Джей вновь закрыл лицо ладонями. Джейсон был той его частью, которая помнила Следопытов. Вот что ему надо помнить: Джейсон не чужой ему, не захватчик тела. Джейсон, утраченная его часть и необходимая. Если бы был только один способ вернуть память Джейсона, его сноровку, не утратив при этом себя… Он сказал девушке:
— Дайте подумать. Дайте…
Неожиданно для него самого голос сорвался вдруг на чужой язык.
— Оставьте меня одного.
«Быть может, — подумал Джей, — я могу остаться собой, если смогу припомнить остальное. Доктор Форс сказал Джейсону, что он может помнить о Следопытах без любви, но и без неприязни.»
Джей поискал в памяти и не нашел ничего, кроме привычного расстройства. Годы, проведенные на чужой земле, вдали от человеческого жилища, одиночество и тоска. «Отец меня покинул.
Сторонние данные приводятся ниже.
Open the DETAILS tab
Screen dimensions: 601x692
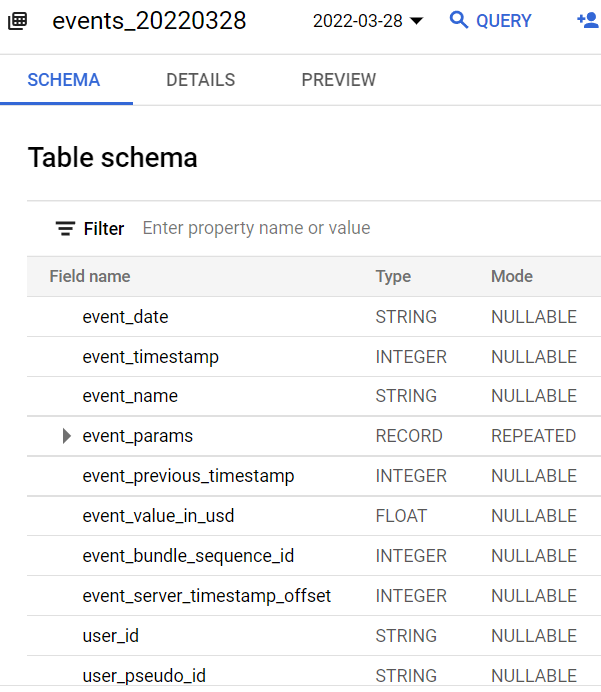coord(200,80)
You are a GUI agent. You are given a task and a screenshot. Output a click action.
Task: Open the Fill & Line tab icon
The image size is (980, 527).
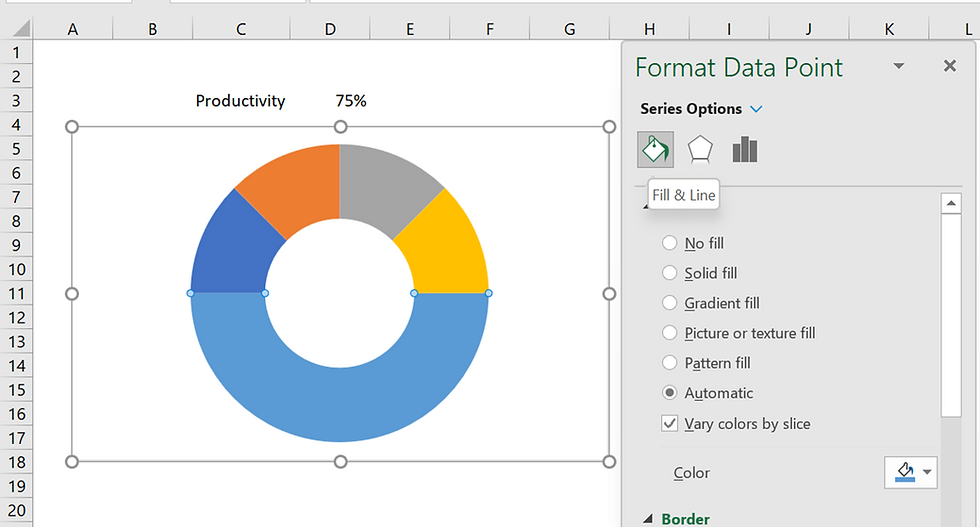click(655, 150)
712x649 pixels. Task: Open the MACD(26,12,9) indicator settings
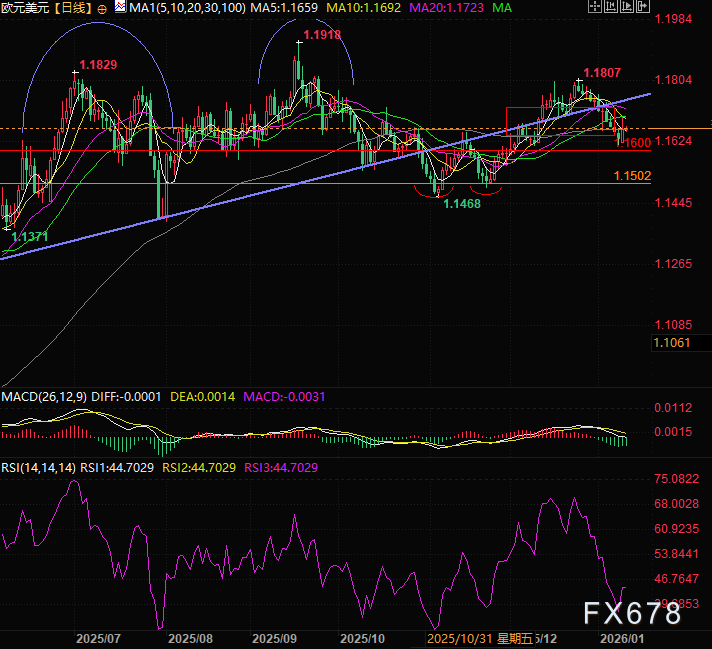coord(42,397)
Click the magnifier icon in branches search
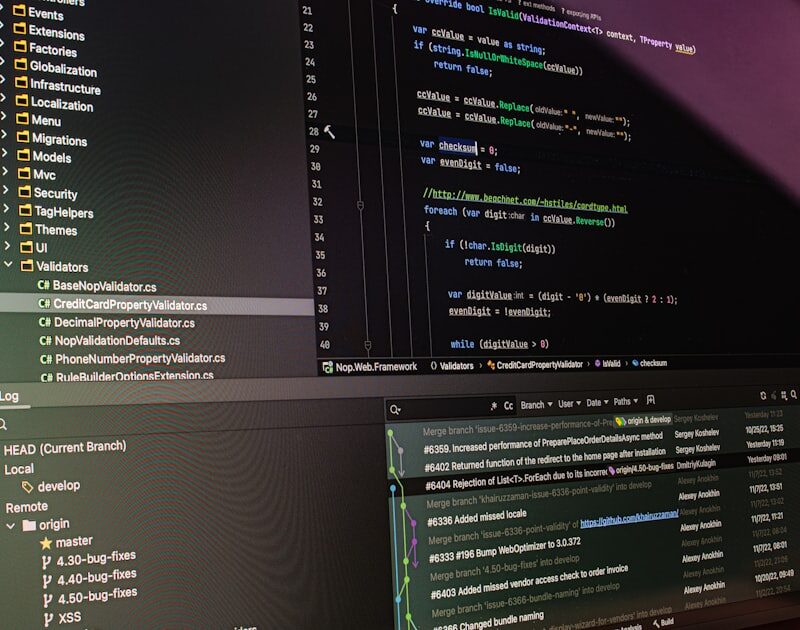Screen dimensions: 800x630 [4, 424]
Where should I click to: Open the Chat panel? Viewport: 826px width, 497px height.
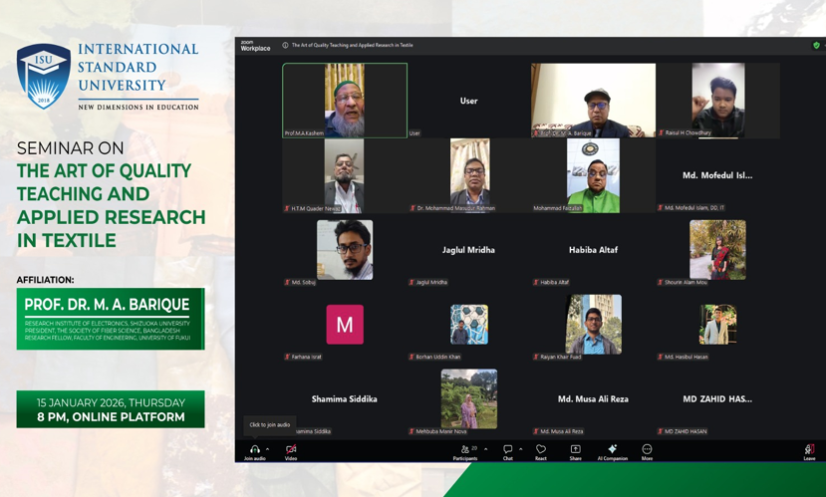[x=508, y=450]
Он упал с самолета и я никогда больше его не видел. И я ненавижу его за то, что он покинул меня…»
Но отец не покинул его. Он разбил самолет, пытаясь спасти их обоих. Ничьей вины тут нет…
«Кроме отца. Потому, что он пытался перелететь через Хеллеры, где никто из людей…»
Он не принадлежит этому миру. Хотя Следопыты, о которых он думал ненамного лучше, чем о диких зверях, приняли чужого ребенка в свой город, в свои дома, в свои сердца. Они любили его. А он…
— И я любил их. — Я обнаружил, что говорю почти вслух. Затем увидел, что Кила схватила меня за руку, изучающе глядя в лицо. Я потряс головой.
— В чем дело?
— Вы меня напугали, — сказала она дрожавшим голоском и я вдруг понял что случилось. Я затрясся от свирепой ненависти к доктору Элисону. Он не может сделать даже малой толики того, что могу сделать я, но все же исхитряется выползти из мозга. Как он, должно быть, меня ненавидит! Но будь я проклят, если хотя бы наполовину так, как я его! Он чуть ли не до смерти запугал Килу!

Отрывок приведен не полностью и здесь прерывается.